Collected data entries:
===

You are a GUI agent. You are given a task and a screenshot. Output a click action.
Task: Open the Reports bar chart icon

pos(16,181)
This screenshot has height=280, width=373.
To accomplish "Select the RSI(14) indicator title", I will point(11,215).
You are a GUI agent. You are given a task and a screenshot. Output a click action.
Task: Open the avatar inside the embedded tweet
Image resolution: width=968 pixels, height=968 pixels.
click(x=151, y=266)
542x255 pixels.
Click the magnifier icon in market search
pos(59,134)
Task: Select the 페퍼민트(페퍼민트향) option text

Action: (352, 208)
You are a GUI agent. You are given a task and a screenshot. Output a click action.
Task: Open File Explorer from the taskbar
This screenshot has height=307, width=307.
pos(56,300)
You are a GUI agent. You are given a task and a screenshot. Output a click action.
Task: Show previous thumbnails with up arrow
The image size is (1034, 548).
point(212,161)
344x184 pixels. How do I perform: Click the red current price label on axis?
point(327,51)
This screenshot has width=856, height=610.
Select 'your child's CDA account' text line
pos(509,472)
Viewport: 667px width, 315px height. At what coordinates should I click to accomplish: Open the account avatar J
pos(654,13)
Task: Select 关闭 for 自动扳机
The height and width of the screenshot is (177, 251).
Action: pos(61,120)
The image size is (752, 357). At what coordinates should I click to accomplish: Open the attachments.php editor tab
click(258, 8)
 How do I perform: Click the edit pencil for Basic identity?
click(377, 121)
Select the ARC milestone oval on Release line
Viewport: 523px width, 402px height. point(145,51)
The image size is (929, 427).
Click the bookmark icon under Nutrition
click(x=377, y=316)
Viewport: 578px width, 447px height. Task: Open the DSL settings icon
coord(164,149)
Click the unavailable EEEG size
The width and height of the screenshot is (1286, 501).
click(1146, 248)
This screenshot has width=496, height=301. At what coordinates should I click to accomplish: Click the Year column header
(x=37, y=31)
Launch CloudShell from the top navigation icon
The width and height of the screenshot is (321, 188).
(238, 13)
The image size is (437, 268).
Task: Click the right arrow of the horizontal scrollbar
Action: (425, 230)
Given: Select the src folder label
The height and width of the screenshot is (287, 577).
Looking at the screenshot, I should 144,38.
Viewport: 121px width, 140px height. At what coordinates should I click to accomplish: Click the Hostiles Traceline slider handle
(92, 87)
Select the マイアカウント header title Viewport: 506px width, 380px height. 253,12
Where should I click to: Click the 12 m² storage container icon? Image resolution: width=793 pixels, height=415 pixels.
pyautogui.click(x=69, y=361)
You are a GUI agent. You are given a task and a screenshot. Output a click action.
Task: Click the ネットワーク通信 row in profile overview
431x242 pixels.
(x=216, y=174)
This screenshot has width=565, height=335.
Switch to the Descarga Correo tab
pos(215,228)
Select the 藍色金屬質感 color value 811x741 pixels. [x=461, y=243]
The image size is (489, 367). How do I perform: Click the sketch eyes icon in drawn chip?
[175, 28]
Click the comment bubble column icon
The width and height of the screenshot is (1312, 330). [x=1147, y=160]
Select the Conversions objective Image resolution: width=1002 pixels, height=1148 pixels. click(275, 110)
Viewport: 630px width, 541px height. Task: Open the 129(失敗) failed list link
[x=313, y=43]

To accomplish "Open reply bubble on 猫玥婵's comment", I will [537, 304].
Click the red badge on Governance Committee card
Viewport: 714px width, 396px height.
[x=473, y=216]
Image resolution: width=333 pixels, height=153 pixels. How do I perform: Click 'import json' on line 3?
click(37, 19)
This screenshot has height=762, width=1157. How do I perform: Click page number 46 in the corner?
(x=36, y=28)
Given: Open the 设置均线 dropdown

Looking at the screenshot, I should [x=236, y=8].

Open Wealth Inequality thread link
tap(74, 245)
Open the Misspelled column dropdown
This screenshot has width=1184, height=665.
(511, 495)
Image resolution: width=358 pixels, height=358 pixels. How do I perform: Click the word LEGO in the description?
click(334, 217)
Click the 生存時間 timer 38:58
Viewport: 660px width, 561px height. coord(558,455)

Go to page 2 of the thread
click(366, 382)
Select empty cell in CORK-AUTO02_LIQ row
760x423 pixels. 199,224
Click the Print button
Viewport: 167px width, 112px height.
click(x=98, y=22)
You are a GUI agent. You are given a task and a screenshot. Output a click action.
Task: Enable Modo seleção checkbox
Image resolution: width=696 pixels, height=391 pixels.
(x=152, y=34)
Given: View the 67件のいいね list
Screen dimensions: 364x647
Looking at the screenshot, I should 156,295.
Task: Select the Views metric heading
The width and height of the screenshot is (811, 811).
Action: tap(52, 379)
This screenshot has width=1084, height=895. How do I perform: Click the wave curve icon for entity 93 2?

===

### WHAT IS REQUIRED:
Could you return exactly the stretch of the data above that starts at the line with "Select the マイアカウント" and ends at the line with "Select the Conversions", both lines included?

### WRITTEN ANSWER:
Select the マイアカウント header title Viewport: 506px width, 380px height. 253,12
Where should I click to: Click the 12 m² storage container icon? Image resolution: width=793 pixels, height=415 pixels.
pyautogui.click(x=69, y=361)
You are a GUI agent. You are given a task and a screenshot. Output a click action.
Task: Click the ネットワーク通信 row in profile overview
431x242 pixels.
(x=216, y=174)
This screenshot has width=565, height=335.
Switch to the Descarga Correo tab
pos(215,228)
Select the 藍色金屬質感 color value 811x741 pixels. [x=461, y=243]
The image size is (489, 367). How do I perform: Click the sketch eyes icon in drawn chip?
[175, 28]
Click the comment bubble column icon
The width and height of the screenshot is (1312, 330). [x=1147, y=160]
Select the Conversions objective Image resolution: width=1002 pixels, height=1148 pixels. click(275, 110)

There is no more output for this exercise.